**ЗАДАНИЕ A**
Представьте листинг, всё от его начала до строки с «サイトマップ (325, 742)» включительно, в виде CSV из двух столбцов «запрос» и «ответ»: по одной строке на каждый запрос, текст запроса и ответ в отдельных полях в кавычках, переносы строк заменены пробелами. Изображения в результат не включайте.

**ФРАГМЕНТ ИСТОЧНИКА**
* * * * *

Читаем Вчерашнее завтра: как «национальные истории» писались в СССР и как пишутся теперь полностью

Однако национальную историографию в принципе нельзя уничтожить, не отказываясь от науки как социального института и исследовательской традиции вообще. Национальный историк, теоретически недействительный, продолжал существовать на потребу мобилизационных методов управления в 1930-е — середине 1950-х годов. Когда в Постановлении ЦК ВКП(б) об идеологической работе в парторганизации Татарии 1944 года говорилось о необходимости устранить допущенные отдельными историками серьёзные недостатки националистического характера в освещении истории Татарии, все причастные к идеологии и культуре понимали, что речь идёт прежде всего о национальных историках. А указания адресованы местным политическим элитам и касаются они их позиции и поведения в целом.

Национальный историк Наки Исанбет, занимавшийся эпосом об Идегее, фигурант разборок в ЦК партии, ноябрьского 1944 года постановления бюро Татарского ОК КПСС, посвященного его статье об этом дастане, неизменно служил объектом разоблачений и поучений. Ещё в начале 1930-х его объявили участником мифической организации писателей «Джигедян» («Семёрка»), арестовали, но вскоре вместе с другими отпустили. Собранные местными чекистами материалы тогда не потянули на приговор в Особом совещании ОГПУ. Дела вернулись из Москвы с пометкой: «В них только намерения, а фактов действия нет». Критика в адрес Исанбета продолжалась и в 1960–1970-е годы{49}.

Лик национального историка проглядывал в рецензиях{50},[5] и некрологах[6]. Его голос пробивался даже на самых жёстких проработках и обсуждениях. Оговариваясь, что судьбы народов СССР «столь тесно переплетены, что по существу и объекты изучения в основном являются одними и теми же»{51}, представитель национальной историографии всё же ставил вопрос о значении украинской, белорусской, других историографии.

В этих условиях функции национальных историографии в значительной мере перешли к союзной историографии. Именно историки центра в первую голову отвечали за разработку и крупных, и многих локальных проблем историографии национальных регионов СССР. Теоретическая эклектика, составлявшая суть сталинской и постсталинской государственной идеологии, позволяла разным группам историков находить отдушины и особые способы реализации себя в качестве профессионалов. В свою очередь, такое положение расширяло базу режима, позволяло ему балансировать между разными идеологическими компонентами и их носителями. Любого историка можно было, когда надо, обвинить в перерождении — то ли в сторону революционной левизны и шовинизма, то ли в сторону буржуазного национализма и мещанского филистерства.

* * * * *

**ИСХОДНЫЕ ЗАПИСИ**
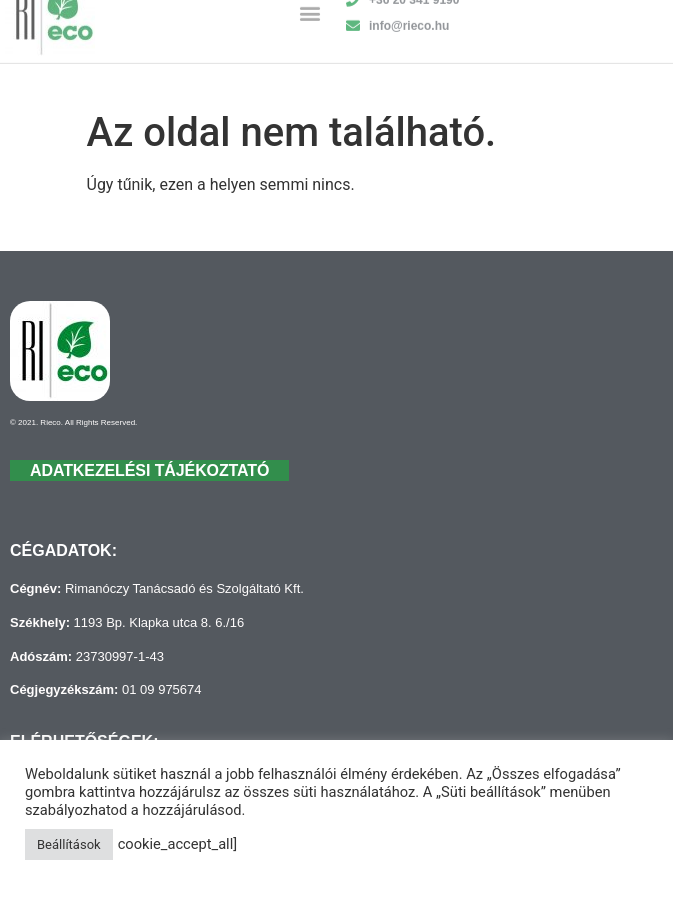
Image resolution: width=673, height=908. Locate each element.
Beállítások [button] (69, 844)
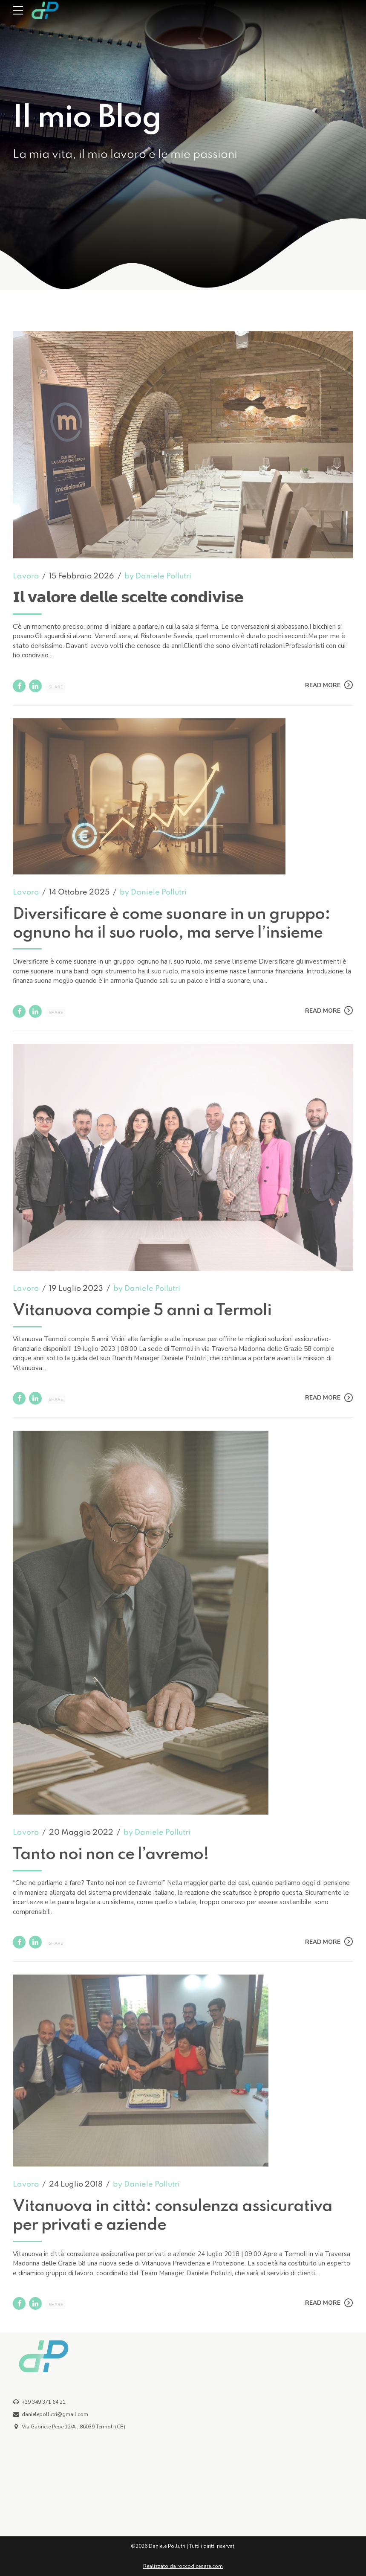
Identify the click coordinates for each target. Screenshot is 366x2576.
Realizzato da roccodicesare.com (183, 2566)
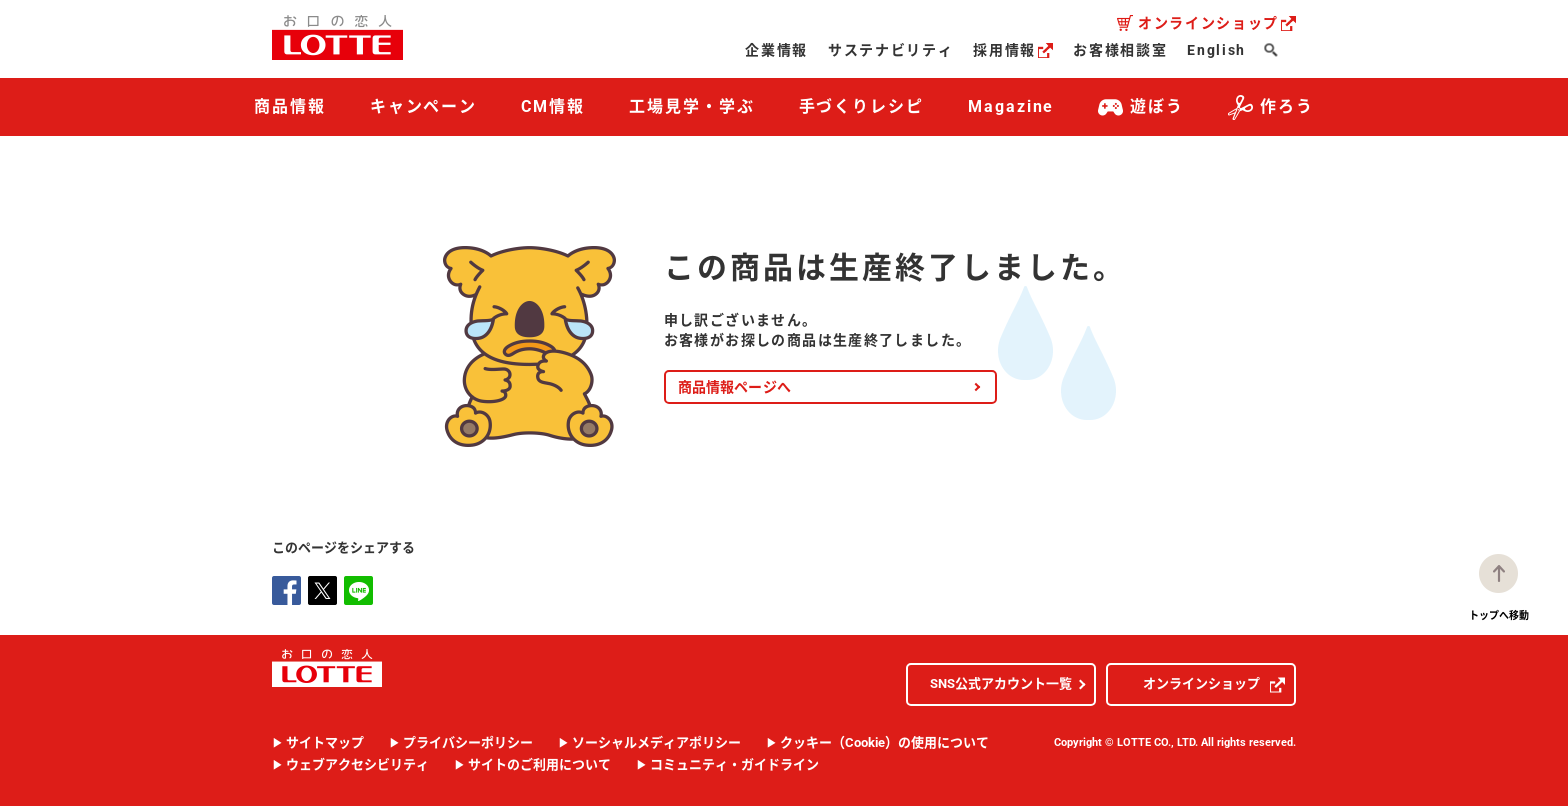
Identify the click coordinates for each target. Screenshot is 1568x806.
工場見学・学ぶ (691, 106)
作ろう (1271, 107)
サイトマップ (325, 742)
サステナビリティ (890, 50)
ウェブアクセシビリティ (357, 764)
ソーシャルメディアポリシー (656, 742)
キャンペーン (424, 106)
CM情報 (553, 106)
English (1216, 50)
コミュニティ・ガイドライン (734, 764)
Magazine (1011, 106)
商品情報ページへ (734, 387)
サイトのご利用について (539, 764)
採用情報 (1013, 50)
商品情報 (290, 106)
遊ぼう (1141, 107)
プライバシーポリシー (468, 742)
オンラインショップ (1217, 23)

* * * * *

**ЗАДАНИЕ B**
Извлеките дословно из текста о национальной историографии всё от слов «Читаем Вчерашнее завтра: как» до слов «поведения в целом.» включительно.

**РЕШЕНИЕ A**
запрос,ответ
"Image resolution: width=673, height=908. Locate each element. Beállítások [button]","(69, 844)"
"Identify the click coordinates for each target. Screenshot is 366x2576. Realizzato da roccodicesare.com","(183, 2566)"
"Identify the click coordinates for each target. Screenshot is 1568x806. 工場見学・学ぶ","(691, 106)"
"作ろう","(1271, 107)"
"サイトマップ","(325, 742)"

**РЕШЕНИЕ B**
Читаем Вчерашнее завтра: как «национальные истории» писались в СССР и как пишутся теперь полностью

Однако национальную историографию в принципе нельзя уничтожить, не отказываясь от науки как социального института и исследовательской традиции вообще. Национальный историк, теоретически недействительный, продолжал существовать на потребу мобилизационных методов управления в 1930-е — середине 1950-х годов. Когда в Постановлении ЦК ВКП(б) об идеологической работе в парторганизации Татарии 1944 года говорилось о необходимости устранить допущенные отдельными историками серьёзные недостатки националистического характера в освещении истории Татарии, все причастные к идеологии и культуре понимали, что речь идёт прежде всего о национальных историках. А указания адресованы местным политическим элитам и касаются они их позиции и поведения в целом.